For the first line, let's call it L1:
* It goes through the point P1 = (2, 3, 4).
* Its direction vector (the way it's pointing) is v1 = (1, 1, -k).

For the second line, let's call it L2:
* It goes through the point P2 = (1, 4, 5).
* Its direction vector is v2 = (k, 2, 1).

Next, I thought about what makes two lines coplanar. There are two ways:
1. They are parallel.
2. They intersect (cross each other).

I checked if they could be parallel. If they were, their direction vectors v1 and v2 would be proportional, meaning one is just a scaled version of the other. So, (1, 1, -k) would have to be 'c' times (k, 2, 1) for some number 'c'.
This would mean:
1 = c*k
1 = c*2 => From this, c = 1/2.
-k = c*1 => So, -k = 1/2, which means k = -1/2.
Now, if c = 1/2 and k = -1/2, let's check the first part: 1 = c*k => 1 = (1/2)*(-1/2) => 1 = -1/4. This is not true! So, the lines can't be parallel.

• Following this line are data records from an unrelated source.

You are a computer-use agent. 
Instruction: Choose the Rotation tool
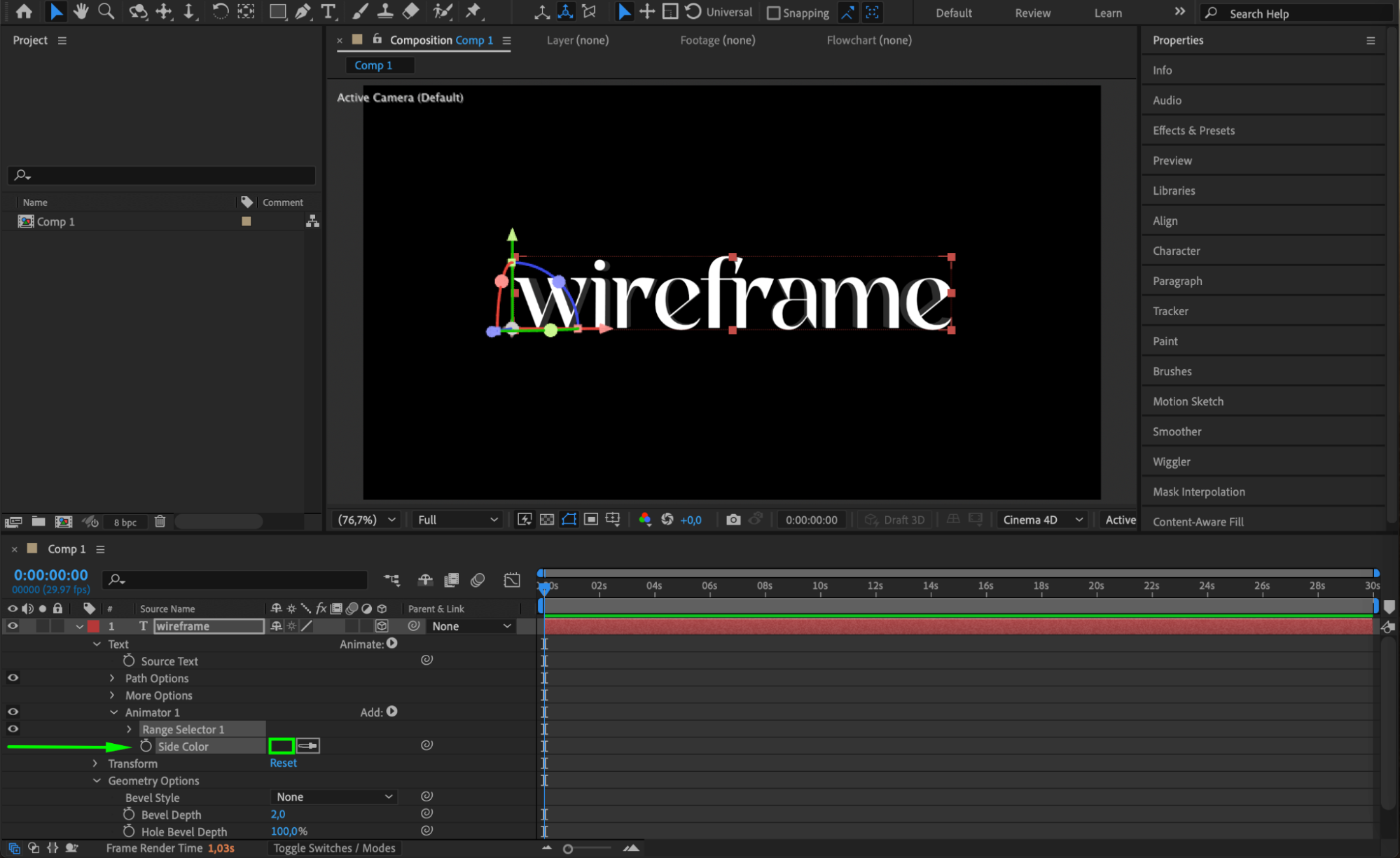(x=220, y=11)
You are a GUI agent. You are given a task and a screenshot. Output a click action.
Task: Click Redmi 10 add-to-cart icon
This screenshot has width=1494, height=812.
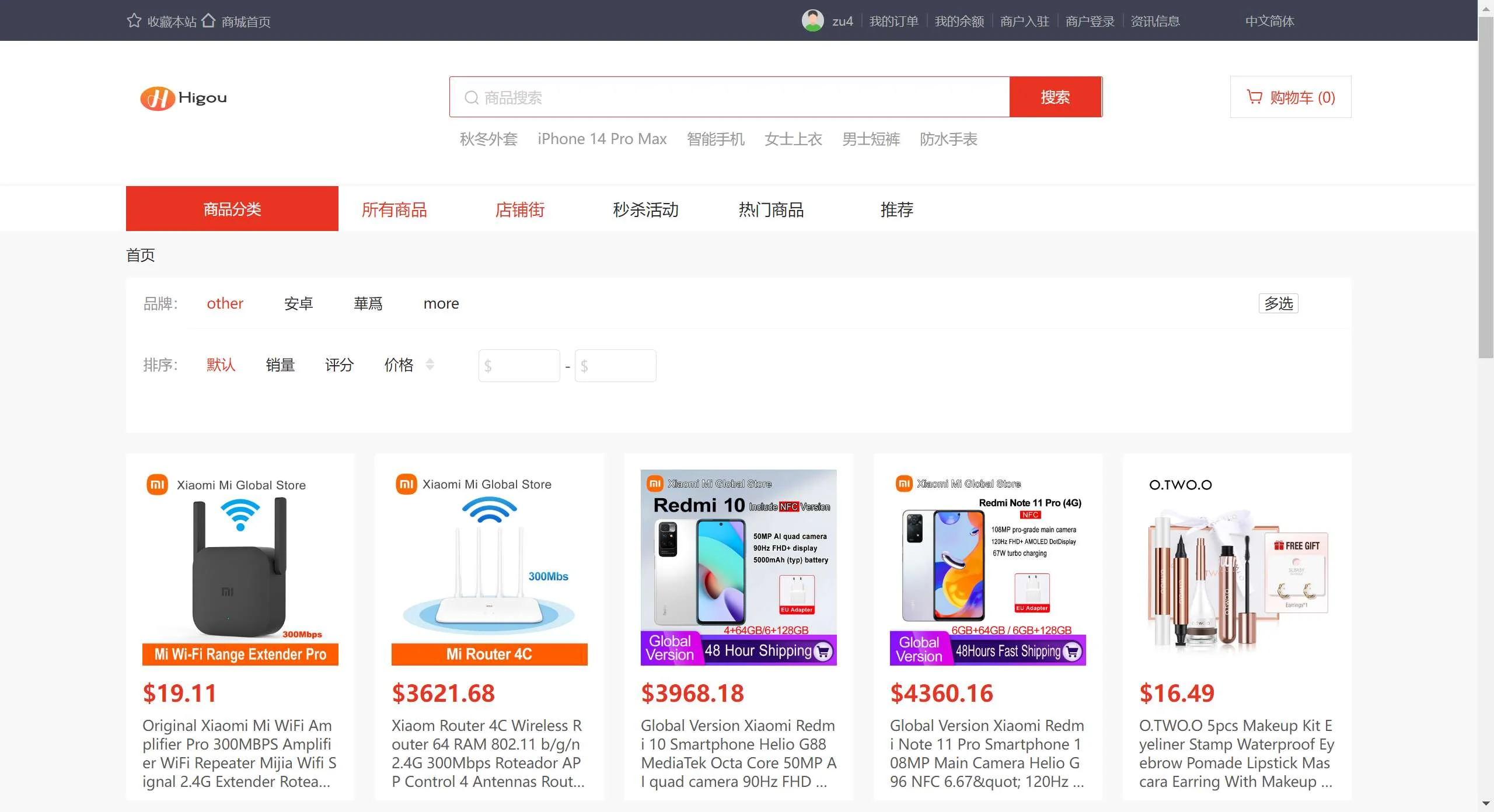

Since they're not parallel, if they're coplanar, they *must* cross each other.
If two lines cross, or even if they don't, but they are on the same flat surface, then the vector connecting a point on one line to a point on the other line, along with their two direction vectors, must all lie on that same flat surface. This means if you tried to make a tiny box with these three vectors as its edges, the box would be flat, and its volume would be zero!

So, I found the vector connecting P1 to P2:
P1P2 = P2 - P1 = (1-2, 4-3, 5-4) = (-1, 1, 1).

Now, the "volume" condition means that if I put the components of P1P2, v1, and v2 into a special 3x3 grid (called a determinant), the answer should be zero.

Here's the determinant calculation:
```
| -1 1 1 |
| 1 1 -k |
| k 2 1 | = 0
```
To calculate this, I do:
-1 * ( (1 * 1) - (-k * 2) ) - 1 * ( (1 * 1) - (-k * k) ) + 1 * ( (1 * 2) - (1 * k) ) = 0

Let's break it down:
-1 * (1 + 2k) - 1 * (1 + k²) + 1 * (2 - k) = 0
-1 - 2k - 1 - k² + 2 - k = 0

Now, I combine the similar terms:
-k² - 2k - k - 1 - 1 + 2 = 0
-k² - 3k = 0

I can multiply everything by -1 to make it positive:
k² + 3k = 0

Finally, I can factor out 'k':
k (k + 3) = 0

This means either k = 0 or k + 3 = 0, which means k = -3.

So, the lines are coplanar if k = 0 or k = -3. This matches option B!